Research Projects

LLMs in Multi-Agent Systems

(UW: Danielsson, RIT: Alm)

This individual project will study how a multi-agent-based system can leverage large language models (LLMs) to enhance the negotiation process among diverse resources in the multi-agent system and, when needed, constrain it on human operator processes for generating robust and efficient process plans. Recent advances in LLMs have enabled new ways to interact with automated agents. This will allow for more naturalistic conversations between humans and machines to complete complex planning tasks together. The IRES scholar will investigate frameworks for developing advanced multi-agent systems, that can be used as a key tool for agent negotiations leveraging LLMs. The research outcomes can yield a shift towards better integrated and more flexible manufacturing systems, beyond state-of-the-art interaction methods, which are essential for modern, sustainable, and human-centered manufacturing solutions.

Deep Learning for Machine Recovery in Plug and Produce Production

(UW: Belenki, RIT: Ororbia)

In this project, the student will investigate and compare state-of-the-art deep learning architectures to capture the techniques and actions employed by skilled maintenance engineers when investigating and addressing unexpected stops in AI-controlled Plug and Produce. An important research question is what data from the control system, from existing machine-embedded and externally added sensors, including sensors worn by operators in the shape of gloves and glasses, are most valuable for generating robust and interpretable ML models that can later be queried by operators in need for guidance.

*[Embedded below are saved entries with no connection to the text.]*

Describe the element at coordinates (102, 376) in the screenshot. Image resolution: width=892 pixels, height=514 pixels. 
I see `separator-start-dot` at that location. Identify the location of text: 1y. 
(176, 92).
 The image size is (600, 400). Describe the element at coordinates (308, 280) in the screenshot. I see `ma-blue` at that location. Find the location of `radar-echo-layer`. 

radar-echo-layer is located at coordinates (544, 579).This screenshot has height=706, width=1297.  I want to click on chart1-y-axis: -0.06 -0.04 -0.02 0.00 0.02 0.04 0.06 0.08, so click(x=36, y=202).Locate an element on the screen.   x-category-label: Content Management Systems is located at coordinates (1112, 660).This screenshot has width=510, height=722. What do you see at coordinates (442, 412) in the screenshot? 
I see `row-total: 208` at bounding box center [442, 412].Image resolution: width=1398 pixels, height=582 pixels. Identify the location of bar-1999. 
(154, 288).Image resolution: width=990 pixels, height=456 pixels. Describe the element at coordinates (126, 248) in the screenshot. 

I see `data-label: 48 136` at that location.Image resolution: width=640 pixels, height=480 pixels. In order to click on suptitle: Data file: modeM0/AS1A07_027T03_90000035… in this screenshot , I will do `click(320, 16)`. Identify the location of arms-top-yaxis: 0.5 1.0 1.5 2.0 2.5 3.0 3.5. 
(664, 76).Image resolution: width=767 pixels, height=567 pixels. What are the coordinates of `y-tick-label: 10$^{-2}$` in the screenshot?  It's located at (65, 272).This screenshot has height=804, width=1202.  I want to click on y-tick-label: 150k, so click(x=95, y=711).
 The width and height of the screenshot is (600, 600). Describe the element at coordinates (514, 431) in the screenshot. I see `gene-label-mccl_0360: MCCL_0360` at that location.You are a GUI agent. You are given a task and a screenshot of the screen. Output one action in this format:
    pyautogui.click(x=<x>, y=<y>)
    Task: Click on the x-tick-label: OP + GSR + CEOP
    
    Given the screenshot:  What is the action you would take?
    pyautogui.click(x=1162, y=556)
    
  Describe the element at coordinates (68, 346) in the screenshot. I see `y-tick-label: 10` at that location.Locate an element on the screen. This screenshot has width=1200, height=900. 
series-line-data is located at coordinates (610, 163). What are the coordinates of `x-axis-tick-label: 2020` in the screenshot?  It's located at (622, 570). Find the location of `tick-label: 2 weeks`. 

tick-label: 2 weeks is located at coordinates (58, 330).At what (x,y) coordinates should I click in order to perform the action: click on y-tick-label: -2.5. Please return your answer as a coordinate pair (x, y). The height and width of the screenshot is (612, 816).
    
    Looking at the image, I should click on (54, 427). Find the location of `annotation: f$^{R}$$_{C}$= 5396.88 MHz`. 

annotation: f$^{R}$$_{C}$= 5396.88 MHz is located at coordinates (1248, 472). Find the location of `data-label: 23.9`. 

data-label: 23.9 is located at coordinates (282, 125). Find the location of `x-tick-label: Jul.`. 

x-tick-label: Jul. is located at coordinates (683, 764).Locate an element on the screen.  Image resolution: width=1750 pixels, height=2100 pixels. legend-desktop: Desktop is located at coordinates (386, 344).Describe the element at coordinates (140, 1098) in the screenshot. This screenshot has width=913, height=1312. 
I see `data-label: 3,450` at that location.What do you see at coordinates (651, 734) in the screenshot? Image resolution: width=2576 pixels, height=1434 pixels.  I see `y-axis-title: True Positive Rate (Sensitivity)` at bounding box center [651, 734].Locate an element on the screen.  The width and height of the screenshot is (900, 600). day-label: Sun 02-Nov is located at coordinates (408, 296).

Design of Traceability Signatures for AI-Supported Product Quality Assurance 

(UW: Sikström, RIT: Bailey)

The quality of produced items partially depends on their production history–which different machines in an automated production line have affected the item, and the traceability of this history in the production process. The IRES scholar will design and compare ML-supported quality inspection methods that integrate AI in a generalizable traceability signature process. UW’s Production Technology Center has a sensor infrastructure that will be used for this project. This will include studying how traceable historical features correlate with product quality issues, and how an energy-efficient ML system can filter configurations to provide early warnings or, alternatively, use interpretable graph-based optimization to redesign a production line flexibly and efficiently.

Real-Time ML-based Deviation Control

(UW: Ali, RIT: Shi)

In additive manufacturing, production deviations in real-time remain an open research issue that has yet to be successfully automated. The IRES scholar will extend research at UW on anomaly detection using a hybrid ML approach with both reinforcement and supervised learning, and combine historical and real time data. Furthermore, the project will leverage federated ML to enhance the collaborative aspects of the anomaly detection. Federated ML enables integrating multiple local sources to collectively improve performance, without sharing sensitive data, in a joint approach to address production deviations.

AI in Human Resource Management

(UW: Olsson, RIT: Ororbia)

AI offers new opportunities to manage employees and strengthen organizational performance. Employee occupational safety and well-being in AI-automated environments is an essential social sustainability factor in industry. The IRES scholar will study ML methods to forecast and prevent safety incidents (avoiding accidents, minimizing mental health-related sick-leaves), including in human re-skilling, using data sourced from privacy-preserving infrastructure (shop floor, office environments) that comply with regulation, including EU’s General Data Protection Regulation (GDPR), and its integration with an LLM-based architecture able to learn continuously that generates cues for safety-promoting workplace practices.

AI for Human Resource Knowledge Management

(UW: Eriksson, RIT: Bailey)

AI presents new opportunities for Human Resource Management Systems (HRMS) and Human Resource Information Systems (HRIS), used in employee recruitment, performance evaluation, satisfaction, compensation and benefit analysis, and competence development. An IRES scholar will develop an ML-based recommendation algorithm that simulates scenarios when competencies and workloads are rearranged in an organization, studying how competence metrics compare with metrics based on formally acquired education.